The daddy of all longhorn beetles!

Posted by Graeme Lyons , Tuesday, 24 August 2010 18:17

This is the Tanner Beetle Prionus coriarius and a bloody huge beast it is too. I've been at The Mens today with Mark Telfer, taking down the interception traps we set-up in May and finishing off the survey on deadwood beetles. This is the first record of Tanner Beetle for the site, and a good record as it is a nationally scarce species (Na) and a mostly nocturnal one. I spotted the beast sitting on a fallen dead Beech limb and it was really well behaved. I'm glad I saw something big today, it seems that by late August, most of the excitement with deadwood beetles concerns very, very small staphylinids and denizens of rotten bracket fungi, things that I am not ready for yet! It has really thick antennae, surely the thickest of any British beetle and the huge kidney shaped eyes wrap right around these antennae and nearly meet in the middle! Amazing!
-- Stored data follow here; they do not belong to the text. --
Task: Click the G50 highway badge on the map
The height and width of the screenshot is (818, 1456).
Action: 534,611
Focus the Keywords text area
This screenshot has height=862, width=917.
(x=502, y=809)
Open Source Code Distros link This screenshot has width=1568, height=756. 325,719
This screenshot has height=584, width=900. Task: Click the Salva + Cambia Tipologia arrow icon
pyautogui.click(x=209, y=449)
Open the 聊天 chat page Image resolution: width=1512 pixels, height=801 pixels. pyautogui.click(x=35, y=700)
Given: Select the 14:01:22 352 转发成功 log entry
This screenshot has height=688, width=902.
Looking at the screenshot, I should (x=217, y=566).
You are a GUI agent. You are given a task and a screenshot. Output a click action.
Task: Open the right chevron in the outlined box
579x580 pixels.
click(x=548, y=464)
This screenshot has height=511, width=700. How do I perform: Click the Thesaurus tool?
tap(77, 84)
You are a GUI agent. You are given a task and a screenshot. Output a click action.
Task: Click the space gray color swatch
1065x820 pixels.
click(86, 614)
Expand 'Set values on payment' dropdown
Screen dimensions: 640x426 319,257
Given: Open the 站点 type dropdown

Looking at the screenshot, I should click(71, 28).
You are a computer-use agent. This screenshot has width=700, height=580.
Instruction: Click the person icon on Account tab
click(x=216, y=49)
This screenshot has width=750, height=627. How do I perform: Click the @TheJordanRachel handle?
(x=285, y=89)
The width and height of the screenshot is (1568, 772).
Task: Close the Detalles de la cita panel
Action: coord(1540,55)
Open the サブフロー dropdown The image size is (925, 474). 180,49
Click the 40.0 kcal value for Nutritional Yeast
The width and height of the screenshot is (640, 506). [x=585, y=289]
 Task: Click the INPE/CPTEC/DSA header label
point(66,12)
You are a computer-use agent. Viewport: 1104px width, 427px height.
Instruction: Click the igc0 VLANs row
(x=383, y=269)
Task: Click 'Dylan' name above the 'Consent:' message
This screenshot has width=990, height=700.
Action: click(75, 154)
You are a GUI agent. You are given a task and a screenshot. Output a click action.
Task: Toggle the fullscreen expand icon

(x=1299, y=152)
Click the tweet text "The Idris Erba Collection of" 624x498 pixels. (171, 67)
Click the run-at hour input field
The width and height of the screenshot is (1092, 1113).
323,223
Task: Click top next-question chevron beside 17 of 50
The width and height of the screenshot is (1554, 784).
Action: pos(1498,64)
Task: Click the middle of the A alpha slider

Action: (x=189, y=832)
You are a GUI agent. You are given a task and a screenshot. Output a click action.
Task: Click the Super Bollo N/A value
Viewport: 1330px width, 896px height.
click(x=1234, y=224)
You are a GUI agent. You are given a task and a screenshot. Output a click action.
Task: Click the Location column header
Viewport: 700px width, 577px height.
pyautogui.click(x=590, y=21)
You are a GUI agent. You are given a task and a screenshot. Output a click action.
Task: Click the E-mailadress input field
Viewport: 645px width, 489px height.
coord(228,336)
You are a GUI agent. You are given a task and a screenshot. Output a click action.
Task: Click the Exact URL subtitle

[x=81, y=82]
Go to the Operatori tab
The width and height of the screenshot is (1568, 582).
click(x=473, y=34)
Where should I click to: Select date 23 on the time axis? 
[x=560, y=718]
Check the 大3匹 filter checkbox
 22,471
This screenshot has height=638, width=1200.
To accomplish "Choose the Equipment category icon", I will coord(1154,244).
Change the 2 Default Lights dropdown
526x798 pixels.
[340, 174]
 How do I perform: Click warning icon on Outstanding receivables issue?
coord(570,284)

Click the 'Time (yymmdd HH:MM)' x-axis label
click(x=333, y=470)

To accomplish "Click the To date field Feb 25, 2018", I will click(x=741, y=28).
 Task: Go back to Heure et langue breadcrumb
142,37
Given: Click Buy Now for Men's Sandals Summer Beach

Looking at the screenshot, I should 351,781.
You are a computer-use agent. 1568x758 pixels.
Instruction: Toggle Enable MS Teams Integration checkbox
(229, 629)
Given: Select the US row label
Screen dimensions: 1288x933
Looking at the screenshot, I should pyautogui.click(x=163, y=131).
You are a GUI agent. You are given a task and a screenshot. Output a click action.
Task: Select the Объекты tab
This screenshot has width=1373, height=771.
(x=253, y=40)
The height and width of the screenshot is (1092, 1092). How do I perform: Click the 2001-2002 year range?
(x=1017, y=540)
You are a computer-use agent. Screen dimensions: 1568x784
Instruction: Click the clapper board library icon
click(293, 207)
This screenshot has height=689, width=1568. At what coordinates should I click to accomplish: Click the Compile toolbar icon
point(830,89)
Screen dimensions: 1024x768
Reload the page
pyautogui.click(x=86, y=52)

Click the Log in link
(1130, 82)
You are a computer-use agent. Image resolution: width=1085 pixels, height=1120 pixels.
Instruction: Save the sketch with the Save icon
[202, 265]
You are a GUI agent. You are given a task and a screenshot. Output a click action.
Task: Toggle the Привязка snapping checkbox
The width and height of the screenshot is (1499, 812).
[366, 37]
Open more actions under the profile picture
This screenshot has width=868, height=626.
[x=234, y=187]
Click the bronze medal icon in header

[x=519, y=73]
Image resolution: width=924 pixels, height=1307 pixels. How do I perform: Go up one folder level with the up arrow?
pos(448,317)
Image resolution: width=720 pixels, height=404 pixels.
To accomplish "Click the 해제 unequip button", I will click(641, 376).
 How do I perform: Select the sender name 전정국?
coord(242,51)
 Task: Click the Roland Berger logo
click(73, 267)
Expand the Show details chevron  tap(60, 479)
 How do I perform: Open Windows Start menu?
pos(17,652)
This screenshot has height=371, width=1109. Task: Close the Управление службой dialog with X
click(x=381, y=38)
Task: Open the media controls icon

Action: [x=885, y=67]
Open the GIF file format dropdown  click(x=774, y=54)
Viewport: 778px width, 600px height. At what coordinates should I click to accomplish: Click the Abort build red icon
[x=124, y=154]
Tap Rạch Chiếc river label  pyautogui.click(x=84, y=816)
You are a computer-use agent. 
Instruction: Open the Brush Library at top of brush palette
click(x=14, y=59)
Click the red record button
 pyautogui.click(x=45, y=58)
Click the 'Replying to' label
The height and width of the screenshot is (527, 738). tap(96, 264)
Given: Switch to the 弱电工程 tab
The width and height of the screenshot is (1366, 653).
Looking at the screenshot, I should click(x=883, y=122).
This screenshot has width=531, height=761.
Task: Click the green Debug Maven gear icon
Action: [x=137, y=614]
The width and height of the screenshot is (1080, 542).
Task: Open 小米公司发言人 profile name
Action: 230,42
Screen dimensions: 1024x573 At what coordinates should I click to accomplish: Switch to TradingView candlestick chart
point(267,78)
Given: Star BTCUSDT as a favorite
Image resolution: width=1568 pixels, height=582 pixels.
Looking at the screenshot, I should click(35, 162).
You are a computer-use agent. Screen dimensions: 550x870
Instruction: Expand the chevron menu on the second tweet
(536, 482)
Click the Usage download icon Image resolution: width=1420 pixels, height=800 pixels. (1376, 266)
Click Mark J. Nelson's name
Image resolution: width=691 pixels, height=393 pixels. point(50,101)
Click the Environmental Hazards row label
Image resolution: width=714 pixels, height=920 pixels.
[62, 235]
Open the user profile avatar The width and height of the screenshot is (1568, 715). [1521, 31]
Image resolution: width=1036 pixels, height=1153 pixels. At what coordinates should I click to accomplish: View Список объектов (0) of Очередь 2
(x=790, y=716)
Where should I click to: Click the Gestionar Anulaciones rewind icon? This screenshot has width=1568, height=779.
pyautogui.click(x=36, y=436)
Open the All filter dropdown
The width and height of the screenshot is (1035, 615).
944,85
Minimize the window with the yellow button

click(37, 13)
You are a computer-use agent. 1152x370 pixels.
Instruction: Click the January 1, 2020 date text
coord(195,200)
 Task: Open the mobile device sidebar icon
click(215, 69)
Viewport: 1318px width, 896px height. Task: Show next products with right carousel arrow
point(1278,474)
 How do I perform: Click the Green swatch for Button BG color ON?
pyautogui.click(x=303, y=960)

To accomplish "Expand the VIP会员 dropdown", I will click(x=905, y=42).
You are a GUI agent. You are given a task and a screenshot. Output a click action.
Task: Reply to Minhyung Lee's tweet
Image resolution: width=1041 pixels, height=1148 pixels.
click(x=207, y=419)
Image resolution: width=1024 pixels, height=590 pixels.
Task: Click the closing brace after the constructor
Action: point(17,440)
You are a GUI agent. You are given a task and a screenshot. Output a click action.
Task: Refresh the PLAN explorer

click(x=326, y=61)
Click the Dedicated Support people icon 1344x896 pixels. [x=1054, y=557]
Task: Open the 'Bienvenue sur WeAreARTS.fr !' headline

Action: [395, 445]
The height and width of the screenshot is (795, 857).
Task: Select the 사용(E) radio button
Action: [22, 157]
Now, check the palps out on this! I found this weird spider with HUGE palps behind loose bark close to the ground on a dead Beech. It was odd enough for me to take a photo and ID the specimen. It's  Labulla thoracica, it's a common and widespread species of shaded woodland but a new one for me. I think I'll make today a two-parter as there was a lot going on beyond the deadwood and if I carry on like this I'll be in serious danger of using too many exclamation marks!!!

2 Response to "The daddy of all longhorn beetles!"

Unknown Says:

Just found a Tanner beetle in lewiston ID. Is this a rare find here?